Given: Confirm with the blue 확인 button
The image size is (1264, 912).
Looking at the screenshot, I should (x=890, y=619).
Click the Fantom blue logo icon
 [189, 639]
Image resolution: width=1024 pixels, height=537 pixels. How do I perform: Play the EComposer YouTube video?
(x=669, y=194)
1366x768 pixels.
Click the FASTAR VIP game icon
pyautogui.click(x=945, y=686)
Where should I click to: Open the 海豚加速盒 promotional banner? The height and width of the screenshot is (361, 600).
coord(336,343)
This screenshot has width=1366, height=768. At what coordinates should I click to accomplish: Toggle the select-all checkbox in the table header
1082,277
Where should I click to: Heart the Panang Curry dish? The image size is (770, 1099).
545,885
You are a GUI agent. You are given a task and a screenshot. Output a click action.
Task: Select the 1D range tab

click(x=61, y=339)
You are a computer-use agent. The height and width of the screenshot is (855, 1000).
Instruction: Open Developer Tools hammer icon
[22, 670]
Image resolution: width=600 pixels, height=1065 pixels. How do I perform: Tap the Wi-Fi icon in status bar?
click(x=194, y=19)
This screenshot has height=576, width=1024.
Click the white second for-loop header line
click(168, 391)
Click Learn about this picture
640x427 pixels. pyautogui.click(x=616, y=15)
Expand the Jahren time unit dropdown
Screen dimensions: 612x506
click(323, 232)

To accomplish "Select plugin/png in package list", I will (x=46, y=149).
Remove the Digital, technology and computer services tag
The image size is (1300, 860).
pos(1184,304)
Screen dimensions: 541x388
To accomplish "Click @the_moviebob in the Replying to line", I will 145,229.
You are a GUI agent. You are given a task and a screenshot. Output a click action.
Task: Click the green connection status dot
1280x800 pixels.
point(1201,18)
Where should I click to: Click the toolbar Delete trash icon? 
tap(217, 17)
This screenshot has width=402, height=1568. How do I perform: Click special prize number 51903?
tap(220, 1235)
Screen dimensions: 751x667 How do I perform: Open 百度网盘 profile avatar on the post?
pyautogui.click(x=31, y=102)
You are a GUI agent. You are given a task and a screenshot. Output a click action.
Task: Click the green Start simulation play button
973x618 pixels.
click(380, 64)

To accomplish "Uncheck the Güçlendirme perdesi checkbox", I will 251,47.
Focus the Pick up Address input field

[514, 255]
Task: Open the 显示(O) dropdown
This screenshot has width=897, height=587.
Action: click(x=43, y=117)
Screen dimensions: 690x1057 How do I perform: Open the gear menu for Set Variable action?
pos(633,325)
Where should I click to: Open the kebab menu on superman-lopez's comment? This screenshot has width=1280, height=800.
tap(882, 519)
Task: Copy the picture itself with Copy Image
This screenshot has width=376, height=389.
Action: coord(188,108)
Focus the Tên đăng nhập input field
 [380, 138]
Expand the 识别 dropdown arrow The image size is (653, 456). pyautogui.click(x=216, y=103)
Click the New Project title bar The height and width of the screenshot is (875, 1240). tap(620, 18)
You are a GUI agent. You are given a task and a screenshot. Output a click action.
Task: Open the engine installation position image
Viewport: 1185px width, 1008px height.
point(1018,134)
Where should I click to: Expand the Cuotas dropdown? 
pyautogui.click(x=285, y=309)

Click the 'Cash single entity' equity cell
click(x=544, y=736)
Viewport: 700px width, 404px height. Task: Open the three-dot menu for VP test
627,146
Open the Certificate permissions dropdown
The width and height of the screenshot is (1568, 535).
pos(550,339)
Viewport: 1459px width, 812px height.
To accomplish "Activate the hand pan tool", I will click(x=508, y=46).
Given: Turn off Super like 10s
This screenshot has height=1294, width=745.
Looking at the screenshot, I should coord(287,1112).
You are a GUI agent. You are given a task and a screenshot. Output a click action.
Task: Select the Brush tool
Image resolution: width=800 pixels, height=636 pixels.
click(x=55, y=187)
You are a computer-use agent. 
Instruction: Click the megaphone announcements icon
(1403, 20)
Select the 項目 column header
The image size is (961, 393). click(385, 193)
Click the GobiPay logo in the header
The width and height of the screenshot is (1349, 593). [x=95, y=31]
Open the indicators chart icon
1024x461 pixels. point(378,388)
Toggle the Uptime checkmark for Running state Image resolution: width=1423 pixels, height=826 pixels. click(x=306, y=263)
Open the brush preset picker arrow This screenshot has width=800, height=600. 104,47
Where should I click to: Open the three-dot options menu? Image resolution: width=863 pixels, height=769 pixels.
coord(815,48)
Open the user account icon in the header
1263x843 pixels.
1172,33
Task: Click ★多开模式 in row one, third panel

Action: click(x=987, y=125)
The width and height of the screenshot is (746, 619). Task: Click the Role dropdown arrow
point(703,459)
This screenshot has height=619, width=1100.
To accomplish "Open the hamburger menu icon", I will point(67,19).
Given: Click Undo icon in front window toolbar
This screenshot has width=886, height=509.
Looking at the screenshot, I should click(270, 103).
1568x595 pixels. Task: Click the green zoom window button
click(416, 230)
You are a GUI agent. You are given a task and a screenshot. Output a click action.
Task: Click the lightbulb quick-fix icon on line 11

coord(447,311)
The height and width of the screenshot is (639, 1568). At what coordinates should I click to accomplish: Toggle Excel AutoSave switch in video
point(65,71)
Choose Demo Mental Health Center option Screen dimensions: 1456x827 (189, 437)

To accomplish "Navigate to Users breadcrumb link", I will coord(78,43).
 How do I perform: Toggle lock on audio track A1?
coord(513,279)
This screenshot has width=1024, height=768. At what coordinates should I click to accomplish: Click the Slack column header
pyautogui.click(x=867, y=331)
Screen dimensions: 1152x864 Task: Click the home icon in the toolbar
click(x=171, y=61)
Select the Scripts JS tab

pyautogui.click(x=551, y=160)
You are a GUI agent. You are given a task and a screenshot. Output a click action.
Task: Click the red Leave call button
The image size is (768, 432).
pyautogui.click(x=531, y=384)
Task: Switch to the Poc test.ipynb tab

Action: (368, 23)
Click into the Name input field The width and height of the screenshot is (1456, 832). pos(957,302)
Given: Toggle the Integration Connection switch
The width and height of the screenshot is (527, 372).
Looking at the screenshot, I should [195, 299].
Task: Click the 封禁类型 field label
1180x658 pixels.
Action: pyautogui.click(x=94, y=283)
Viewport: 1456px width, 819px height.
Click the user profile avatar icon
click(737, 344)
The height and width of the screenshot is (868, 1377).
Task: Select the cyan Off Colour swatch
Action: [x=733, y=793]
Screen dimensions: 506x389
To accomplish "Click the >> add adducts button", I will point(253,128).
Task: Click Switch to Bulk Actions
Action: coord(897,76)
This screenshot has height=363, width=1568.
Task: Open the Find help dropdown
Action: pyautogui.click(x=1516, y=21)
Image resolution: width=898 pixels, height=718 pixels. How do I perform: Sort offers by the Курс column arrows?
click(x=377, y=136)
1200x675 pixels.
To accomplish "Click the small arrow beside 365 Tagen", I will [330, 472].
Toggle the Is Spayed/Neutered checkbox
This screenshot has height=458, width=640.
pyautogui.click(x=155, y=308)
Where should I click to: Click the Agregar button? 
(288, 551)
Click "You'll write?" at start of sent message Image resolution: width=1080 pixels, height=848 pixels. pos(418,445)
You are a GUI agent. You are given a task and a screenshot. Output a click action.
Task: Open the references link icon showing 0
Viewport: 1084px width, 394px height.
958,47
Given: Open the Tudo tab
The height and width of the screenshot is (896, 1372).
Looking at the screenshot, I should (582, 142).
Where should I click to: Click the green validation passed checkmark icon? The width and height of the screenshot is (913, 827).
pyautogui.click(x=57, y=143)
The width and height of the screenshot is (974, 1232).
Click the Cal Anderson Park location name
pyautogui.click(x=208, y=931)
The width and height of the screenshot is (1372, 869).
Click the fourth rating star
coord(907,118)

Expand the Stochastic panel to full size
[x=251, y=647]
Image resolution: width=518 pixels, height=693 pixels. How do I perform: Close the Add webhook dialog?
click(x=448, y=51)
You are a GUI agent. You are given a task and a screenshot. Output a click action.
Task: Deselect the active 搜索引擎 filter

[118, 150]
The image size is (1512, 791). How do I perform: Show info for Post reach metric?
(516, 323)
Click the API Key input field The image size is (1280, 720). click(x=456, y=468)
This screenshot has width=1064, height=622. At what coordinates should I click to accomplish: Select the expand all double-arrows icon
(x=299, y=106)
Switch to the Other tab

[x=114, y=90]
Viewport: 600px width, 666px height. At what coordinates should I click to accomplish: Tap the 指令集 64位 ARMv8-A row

▶ [DIRECTIONS]:
The lines above, from the first through the one containing "1366x768 pixels.", must be restated word for word, with nothing added.

▶ [EXERCISE ANSWER]:
Given: Confirm with the blue 확인 button
The image size is (1264, 912).
Looking at the screenshot, I should (x=890, y=619).
Click the Fantom blue logo icon
 [189, 639]
Image resolution: width=1024 pixels, height=537 pixels. How do I perform: Play the EComposer YouTube video?
(x=669, y=194)
1366x768 pixels.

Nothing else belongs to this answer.